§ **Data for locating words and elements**
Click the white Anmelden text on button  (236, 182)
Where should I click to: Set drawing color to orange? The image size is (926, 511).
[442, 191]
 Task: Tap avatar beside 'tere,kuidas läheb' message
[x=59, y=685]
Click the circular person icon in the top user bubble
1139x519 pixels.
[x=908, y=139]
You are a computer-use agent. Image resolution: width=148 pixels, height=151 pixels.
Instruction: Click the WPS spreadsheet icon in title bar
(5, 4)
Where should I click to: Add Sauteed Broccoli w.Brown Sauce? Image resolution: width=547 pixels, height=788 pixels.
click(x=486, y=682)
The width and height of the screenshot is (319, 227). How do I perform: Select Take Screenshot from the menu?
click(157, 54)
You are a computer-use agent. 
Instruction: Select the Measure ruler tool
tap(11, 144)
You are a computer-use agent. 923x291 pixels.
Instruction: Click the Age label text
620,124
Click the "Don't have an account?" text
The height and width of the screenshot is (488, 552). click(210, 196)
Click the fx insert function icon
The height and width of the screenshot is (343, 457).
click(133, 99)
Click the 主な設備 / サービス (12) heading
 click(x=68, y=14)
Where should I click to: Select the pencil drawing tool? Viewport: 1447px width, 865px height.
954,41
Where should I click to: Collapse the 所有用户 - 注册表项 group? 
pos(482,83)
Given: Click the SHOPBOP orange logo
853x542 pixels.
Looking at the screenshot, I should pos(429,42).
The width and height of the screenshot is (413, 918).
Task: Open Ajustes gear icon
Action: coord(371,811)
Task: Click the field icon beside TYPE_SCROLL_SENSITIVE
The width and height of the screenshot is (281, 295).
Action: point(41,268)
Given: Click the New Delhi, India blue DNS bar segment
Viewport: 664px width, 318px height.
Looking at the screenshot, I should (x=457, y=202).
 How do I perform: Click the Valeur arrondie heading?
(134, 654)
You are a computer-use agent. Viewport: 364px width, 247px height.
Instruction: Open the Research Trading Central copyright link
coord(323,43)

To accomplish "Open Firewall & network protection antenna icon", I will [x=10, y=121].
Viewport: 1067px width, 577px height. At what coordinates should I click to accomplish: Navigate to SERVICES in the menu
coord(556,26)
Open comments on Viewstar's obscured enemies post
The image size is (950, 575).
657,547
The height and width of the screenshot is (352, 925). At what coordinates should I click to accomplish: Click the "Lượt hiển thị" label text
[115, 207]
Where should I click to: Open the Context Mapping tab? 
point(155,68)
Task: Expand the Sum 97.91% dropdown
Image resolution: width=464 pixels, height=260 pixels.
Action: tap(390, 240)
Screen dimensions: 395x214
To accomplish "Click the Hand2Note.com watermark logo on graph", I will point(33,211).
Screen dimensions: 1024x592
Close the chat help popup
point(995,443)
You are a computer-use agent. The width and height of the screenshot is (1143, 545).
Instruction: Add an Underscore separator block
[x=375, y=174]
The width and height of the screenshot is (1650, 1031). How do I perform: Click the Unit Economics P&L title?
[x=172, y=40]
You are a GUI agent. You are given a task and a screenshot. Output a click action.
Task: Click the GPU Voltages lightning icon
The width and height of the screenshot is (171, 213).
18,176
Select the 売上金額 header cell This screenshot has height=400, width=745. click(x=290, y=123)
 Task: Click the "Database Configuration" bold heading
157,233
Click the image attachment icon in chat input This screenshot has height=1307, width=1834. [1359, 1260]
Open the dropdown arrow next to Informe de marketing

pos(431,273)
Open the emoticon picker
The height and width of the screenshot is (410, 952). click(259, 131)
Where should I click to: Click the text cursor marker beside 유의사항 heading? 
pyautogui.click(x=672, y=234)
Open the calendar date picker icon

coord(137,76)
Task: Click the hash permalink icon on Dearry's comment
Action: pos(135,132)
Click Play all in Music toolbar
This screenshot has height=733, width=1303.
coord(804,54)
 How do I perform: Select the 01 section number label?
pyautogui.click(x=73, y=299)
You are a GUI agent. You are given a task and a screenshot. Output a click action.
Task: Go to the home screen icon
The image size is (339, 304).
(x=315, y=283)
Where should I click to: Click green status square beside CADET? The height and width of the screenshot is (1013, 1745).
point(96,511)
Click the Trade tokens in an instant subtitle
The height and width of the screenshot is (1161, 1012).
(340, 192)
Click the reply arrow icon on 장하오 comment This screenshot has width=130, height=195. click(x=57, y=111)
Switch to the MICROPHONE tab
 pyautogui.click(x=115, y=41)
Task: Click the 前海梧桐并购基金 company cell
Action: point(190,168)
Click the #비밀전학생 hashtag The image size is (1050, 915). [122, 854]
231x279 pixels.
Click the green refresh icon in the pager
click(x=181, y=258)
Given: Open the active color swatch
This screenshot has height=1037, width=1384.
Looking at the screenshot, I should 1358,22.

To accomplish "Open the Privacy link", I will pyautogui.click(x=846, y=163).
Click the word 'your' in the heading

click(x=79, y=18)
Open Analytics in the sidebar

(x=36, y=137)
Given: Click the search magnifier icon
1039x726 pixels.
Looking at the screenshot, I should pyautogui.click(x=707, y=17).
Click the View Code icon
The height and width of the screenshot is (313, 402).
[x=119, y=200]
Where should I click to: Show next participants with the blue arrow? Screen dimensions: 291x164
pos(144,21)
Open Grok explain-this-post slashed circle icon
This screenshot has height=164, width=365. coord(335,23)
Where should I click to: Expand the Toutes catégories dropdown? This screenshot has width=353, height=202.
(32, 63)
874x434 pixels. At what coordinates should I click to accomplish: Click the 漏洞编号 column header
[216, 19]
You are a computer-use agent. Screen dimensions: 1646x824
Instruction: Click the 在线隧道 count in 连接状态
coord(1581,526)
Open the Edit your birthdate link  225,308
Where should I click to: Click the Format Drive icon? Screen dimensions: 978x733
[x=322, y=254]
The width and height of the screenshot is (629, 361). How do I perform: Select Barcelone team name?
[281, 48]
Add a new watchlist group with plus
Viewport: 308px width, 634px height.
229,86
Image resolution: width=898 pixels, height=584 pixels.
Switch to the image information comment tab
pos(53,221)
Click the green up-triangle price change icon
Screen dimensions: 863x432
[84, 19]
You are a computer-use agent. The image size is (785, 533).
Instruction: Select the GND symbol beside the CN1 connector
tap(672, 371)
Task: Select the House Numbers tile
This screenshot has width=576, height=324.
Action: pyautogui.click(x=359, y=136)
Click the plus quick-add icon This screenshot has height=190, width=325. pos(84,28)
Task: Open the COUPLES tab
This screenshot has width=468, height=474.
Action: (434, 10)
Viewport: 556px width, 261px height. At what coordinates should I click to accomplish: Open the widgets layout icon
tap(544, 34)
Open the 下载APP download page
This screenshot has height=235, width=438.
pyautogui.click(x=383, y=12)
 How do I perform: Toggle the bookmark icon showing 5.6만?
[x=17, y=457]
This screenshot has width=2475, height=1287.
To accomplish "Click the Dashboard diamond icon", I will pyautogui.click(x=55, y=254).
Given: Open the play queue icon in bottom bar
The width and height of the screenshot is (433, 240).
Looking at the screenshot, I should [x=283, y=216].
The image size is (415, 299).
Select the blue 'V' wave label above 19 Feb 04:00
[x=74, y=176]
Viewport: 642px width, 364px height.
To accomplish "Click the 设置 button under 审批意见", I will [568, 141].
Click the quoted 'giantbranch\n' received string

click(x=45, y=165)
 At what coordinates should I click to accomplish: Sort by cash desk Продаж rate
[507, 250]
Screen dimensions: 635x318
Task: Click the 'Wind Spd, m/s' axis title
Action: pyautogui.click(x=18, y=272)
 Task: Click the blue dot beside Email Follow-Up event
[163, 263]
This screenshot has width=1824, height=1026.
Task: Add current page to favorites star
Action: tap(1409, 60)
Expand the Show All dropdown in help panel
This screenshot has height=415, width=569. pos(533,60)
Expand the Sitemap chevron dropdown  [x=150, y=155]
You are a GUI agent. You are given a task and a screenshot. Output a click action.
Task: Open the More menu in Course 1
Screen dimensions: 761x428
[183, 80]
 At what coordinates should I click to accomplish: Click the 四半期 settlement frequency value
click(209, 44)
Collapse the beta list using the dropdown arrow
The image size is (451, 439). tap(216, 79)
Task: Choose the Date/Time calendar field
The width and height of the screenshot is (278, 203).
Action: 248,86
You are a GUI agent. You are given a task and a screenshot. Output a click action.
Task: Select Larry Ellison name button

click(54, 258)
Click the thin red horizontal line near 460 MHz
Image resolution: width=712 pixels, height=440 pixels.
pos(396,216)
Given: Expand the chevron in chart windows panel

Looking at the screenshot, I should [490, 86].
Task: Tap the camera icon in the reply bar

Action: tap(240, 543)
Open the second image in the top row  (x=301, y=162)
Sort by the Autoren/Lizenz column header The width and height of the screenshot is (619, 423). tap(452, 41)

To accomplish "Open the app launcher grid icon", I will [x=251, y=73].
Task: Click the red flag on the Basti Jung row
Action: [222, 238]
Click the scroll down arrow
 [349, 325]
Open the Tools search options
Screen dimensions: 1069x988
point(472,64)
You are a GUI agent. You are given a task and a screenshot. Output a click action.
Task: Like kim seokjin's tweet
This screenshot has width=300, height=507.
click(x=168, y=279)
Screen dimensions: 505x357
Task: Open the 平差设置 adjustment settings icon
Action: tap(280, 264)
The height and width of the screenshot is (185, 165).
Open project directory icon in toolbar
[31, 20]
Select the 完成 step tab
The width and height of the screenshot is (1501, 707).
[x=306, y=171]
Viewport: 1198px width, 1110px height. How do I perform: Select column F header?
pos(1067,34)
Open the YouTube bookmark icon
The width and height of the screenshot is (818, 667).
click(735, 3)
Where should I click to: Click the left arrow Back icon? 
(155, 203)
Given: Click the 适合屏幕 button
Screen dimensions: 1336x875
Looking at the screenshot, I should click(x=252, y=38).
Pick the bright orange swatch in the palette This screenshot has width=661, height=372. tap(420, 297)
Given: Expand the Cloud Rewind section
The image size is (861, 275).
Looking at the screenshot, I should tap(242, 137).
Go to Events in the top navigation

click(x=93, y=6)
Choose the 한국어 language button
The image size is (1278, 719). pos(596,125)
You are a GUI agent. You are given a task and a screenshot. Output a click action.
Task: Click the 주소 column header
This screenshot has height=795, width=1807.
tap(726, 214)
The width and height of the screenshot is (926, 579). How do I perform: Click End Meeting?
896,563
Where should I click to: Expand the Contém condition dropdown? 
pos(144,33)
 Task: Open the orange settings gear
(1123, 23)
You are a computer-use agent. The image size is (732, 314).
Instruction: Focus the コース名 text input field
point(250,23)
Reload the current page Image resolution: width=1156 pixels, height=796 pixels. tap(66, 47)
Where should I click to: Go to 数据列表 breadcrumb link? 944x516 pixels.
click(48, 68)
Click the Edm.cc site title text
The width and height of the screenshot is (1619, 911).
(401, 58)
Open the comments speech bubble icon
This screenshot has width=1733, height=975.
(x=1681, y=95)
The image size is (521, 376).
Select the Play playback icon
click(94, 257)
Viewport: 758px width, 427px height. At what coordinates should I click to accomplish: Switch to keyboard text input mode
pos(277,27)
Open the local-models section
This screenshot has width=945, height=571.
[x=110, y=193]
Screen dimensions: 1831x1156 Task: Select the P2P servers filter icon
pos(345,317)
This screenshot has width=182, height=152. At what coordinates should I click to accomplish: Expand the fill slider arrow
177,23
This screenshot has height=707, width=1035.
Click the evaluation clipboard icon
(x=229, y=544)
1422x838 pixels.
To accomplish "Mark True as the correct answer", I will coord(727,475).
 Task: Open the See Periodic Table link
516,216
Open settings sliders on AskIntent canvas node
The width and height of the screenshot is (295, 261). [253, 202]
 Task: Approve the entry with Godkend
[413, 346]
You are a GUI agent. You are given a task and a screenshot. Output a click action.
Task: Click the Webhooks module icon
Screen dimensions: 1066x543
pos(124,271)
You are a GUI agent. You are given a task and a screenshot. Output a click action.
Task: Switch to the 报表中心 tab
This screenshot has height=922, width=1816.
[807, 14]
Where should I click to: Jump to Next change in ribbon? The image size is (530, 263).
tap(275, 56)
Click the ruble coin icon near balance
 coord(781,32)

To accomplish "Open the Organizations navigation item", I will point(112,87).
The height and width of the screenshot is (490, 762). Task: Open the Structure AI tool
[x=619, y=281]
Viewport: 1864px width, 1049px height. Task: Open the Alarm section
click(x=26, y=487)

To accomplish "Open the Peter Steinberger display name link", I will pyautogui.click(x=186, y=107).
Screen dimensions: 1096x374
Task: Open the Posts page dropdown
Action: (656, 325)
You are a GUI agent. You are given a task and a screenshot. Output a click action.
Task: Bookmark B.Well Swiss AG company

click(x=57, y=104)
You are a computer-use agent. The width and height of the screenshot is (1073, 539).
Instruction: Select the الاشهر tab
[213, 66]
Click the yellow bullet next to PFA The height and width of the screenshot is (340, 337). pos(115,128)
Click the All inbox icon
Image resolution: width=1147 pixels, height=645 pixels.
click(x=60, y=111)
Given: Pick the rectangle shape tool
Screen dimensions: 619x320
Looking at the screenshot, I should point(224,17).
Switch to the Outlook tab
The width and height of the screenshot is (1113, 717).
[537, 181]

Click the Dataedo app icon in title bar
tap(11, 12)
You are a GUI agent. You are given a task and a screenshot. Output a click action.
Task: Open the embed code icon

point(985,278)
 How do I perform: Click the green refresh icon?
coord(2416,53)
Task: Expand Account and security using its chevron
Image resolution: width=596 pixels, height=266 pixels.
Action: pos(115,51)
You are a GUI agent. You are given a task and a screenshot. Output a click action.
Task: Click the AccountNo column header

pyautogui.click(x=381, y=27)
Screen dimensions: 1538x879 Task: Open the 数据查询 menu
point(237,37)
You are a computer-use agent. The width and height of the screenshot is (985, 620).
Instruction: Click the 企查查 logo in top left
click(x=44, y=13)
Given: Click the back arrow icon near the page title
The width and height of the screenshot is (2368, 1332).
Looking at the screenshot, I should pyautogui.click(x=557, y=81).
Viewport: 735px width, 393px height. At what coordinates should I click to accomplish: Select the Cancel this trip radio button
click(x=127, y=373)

§ **Brief**
Please switch "emoticon" to "emoji" in the lines between the one holding "Click the image" and the one holding "(x=315, y=283)", inclusive. Leave everything else unchanged and return only those lines.

§ **Written reply**
Click the image attachment icon in chat input This screenshot has height=1307, width=1834. [1359, 1260]
Open the dropdown arrow next to Informe de marketing

pos(431,273)
Open the emoji picker
The height and width of the screenshot is (410, 952). click(259, 131)
Where should I click to: Click the text cursor marker beside 유의사항 heading? 
pyautogui.click(x=672, y=234)
Open the calendar date picker icon

coord(137,76)
Task: Click the hash permalink icon on Dearry's comment
Action: pos(135,132)
Click Play all in Music toolbar
This screenshot has height=733, width=1303.
coord(804,54)
 How do I perform: Select the 01 section number label?
pyautogui.click(x=73, y=299)
You are a GUI agent. You are given a task and a screenshot. Output a click action.
Task: Go to the home screen icon
The image size is (339, 304).
(x=315, y=283)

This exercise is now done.